Selebihnya (70,7 persen) tidak tahu. Padahal dari responden yang mengetahui, mayoritas (95,8 persen) setuju dan mendukung diproduksinya vaksin halal tersebut sebagai karya anak bangsa. Hanya (1,9 persen) yang tidak setuju dan tidak mendukung.
“Dengan kata lain tingkat apresiasi publik terhadap diproduksinya vaksin halal seperti Sinovac dan lainnya sangat tinggi. Tidak menutup kemungkinan, semakin banyak yang tahu maka akan cenderung setuju dan mendukung,” ungkap Asep.

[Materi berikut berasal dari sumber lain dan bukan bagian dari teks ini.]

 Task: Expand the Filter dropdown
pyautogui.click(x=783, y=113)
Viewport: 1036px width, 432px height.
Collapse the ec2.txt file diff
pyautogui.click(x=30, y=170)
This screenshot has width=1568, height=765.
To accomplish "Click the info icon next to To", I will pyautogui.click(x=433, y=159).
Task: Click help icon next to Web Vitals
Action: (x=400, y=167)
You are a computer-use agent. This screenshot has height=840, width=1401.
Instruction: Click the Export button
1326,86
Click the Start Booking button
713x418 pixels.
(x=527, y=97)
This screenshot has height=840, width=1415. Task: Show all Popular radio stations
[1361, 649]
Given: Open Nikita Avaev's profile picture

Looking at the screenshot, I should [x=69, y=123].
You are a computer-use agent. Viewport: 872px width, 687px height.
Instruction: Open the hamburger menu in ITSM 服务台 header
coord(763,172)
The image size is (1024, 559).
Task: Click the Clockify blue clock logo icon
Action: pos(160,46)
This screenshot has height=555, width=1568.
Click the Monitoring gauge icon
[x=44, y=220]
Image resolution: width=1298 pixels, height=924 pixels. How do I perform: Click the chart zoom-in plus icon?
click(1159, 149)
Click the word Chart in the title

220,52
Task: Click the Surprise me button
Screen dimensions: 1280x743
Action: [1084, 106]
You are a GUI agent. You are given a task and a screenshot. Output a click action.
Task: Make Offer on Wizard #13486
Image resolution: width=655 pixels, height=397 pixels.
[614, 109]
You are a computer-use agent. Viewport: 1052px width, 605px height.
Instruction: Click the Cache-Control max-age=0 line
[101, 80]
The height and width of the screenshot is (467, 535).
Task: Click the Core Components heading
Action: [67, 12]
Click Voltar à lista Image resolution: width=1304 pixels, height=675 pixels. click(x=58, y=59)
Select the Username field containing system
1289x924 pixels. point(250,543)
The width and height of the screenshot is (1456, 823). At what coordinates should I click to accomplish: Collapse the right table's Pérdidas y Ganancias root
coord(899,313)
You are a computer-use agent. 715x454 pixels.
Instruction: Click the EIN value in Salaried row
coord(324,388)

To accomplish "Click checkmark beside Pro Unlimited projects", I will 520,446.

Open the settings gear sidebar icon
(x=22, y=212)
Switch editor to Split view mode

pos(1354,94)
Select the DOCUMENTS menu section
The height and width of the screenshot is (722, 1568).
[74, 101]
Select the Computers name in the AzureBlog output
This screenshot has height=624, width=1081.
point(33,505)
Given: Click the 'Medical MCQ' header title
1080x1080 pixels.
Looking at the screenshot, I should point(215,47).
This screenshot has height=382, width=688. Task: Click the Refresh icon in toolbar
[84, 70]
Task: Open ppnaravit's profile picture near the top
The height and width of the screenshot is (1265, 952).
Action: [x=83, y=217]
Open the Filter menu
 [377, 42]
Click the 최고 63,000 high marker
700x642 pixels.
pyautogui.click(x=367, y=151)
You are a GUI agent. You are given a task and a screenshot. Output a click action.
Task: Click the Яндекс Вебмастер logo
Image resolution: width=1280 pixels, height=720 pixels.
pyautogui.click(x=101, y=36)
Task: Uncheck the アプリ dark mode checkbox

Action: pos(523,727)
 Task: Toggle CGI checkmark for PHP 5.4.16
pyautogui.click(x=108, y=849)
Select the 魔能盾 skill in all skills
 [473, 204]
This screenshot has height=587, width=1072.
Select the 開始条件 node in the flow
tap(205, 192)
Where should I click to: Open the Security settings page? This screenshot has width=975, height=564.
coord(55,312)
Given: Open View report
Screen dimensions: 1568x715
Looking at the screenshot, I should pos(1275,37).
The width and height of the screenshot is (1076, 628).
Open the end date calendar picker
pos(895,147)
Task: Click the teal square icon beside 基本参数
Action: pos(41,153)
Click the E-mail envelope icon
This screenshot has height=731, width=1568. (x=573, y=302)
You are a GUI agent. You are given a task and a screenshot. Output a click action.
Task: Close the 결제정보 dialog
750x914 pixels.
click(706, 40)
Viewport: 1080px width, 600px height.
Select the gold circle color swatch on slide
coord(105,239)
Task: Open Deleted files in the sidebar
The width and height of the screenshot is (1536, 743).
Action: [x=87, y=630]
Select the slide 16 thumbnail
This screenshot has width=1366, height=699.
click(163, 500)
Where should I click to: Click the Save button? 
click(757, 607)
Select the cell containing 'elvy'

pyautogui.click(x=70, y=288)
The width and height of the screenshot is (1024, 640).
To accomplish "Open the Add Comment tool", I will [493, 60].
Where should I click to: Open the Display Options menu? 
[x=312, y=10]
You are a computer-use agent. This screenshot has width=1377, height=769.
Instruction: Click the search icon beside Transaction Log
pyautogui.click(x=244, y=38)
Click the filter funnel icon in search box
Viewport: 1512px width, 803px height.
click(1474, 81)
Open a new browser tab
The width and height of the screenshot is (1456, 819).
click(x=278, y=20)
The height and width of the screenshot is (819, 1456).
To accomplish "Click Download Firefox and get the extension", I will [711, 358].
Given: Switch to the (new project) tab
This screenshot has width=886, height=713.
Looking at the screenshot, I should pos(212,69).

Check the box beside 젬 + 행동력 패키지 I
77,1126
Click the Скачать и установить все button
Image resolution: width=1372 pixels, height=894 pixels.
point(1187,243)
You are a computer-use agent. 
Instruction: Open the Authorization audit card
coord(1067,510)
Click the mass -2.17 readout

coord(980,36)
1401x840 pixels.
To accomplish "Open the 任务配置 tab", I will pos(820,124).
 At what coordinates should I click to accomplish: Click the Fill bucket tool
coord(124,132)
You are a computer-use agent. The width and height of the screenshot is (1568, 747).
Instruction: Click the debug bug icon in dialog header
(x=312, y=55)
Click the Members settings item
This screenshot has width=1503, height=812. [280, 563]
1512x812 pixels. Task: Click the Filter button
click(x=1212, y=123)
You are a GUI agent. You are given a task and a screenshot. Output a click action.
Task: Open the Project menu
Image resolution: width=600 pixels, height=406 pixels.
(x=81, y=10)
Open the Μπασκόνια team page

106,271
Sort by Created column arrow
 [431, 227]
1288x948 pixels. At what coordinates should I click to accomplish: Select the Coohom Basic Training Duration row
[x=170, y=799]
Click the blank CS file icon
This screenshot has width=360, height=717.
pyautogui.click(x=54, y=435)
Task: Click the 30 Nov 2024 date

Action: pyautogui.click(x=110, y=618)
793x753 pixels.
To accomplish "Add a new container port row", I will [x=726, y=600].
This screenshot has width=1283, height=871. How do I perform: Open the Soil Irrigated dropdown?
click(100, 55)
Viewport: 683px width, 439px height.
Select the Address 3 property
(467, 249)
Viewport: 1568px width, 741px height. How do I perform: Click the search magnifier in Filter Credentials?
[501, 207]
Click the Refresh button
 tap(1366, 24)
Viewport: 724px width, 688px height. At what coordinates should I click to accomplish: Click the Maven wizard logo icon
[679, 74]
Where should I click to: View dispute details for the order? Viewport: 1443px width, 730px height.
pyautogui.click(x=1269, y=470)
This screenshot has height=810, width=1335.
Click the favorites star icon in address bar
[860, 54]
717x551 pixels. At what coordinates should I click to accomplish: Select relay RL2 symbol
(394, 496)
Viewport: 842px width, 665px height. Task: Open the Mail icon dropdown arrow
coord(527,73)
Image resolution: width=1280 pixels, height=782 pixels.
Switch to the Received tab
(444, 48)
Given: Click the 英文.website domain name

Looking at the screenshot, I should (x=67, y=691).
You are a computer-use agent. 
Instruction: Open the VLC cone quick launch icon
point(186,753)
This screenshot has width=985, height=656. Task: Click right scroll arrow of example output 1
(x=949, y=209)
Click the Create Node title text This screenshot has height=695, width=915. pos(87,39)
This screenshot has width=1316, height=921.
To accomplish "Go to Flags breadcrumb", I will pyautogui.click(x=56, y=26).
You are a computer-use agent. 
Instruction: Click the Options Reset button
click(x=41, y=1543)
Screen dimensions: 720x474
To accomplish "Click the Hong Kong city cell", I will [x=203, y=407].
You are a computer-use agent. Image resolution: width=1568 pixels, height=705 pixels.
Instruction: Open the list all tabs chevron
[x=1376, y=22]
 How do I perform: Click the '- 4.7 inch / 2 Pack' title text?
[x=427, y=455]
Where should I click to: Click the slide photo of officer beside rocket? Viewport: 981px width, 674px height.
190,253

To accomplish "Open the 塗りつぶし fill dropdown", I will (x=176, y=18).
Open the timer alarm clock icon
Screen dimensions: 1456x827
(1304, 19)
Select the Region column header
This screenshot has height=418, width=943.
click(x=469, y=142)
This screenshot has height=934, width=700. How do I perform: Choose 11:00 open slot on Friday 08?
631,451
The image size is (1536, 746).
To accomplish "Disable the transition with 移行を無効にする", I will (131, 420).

Sementara mengenai informasi yang menyebutkan adanya 50 juta lebih dosis vaksin mengandung material haram diperkirakan akan kadaluarsa pada bulan Mei tahun ini, Asep menjelaskan hanya 12,1 persen responden yang tahu. Sebaliknya, 87,9 persen mengaku tidak tahu terkait informasi tersebut.
“Dari responden yang menjawab tahu, mayoritas responden (86,5 persen) menolak jika 50 juta vaksin tersebut disuntikkan kepada masyarakat muslim. Hanya 10,8 persen yang tetap mau menerima. Dan 2,7 persen responden tidak menjawab,” ungkapnya.
Dari semua responden pemudik, Asep menyatakan sebanyak 50,7 persen responden menyatakan sudah divaksin booster. Kemudian yang divaksin 2 kali, 39,9 persen, dan yang baru 1 kali 9,5 persen.
“Umumnya, mayoritas responden (68,1 persen) mengatakan kurang setuju/tidak setuju sama sekali jika vaksin booster dijadikan syarat mudik lebaran. Sebanyak 22,5 persen responden menyatakan sangat setuju/cukup setuju. Tidak tahu/tidak menjawab 9,2 persen. Bahkan responden juga tidak setuju (79,3 persen) bila vaksin booster dijadikan syarat administratif untuk mendapatkan pelayanan publik seperti mengurus KTP, KK, sekolah anak, bantuan sosial, dan syarat-syarat lainnya. Yang sangat setuju/cukup setuju (15,6 persen), tidak tahu/tidak menjawab (5,1 persen),” ungkap Asep
Terkait dengan calon pejabat publik pada masa mendatang, Asep menerangkan adanya indikasi publik tidak mau memilih para calon tersebut yang terlihat tidak peduli pada kehalalan produk, termasuk kehalalan vaksin.
“Ada 63,3 persen responden yang tidak akan memilih calon presiden yang tidak peduli terhadap vaksin halal. Yang akan tetap memilih 3,3 perse. Ragu-ragu, 17,5 persen. Tidak menjawab 15,8 persen,” terang Asep.
Bukan saja pada konteks pencapresan, lanjut Asep, jawaban serupa juga terekam enggannya mayoritas responden (sekitar 65 persen) memilih partai serta caleg yang nampak tidak peka terhadap vaksin halal.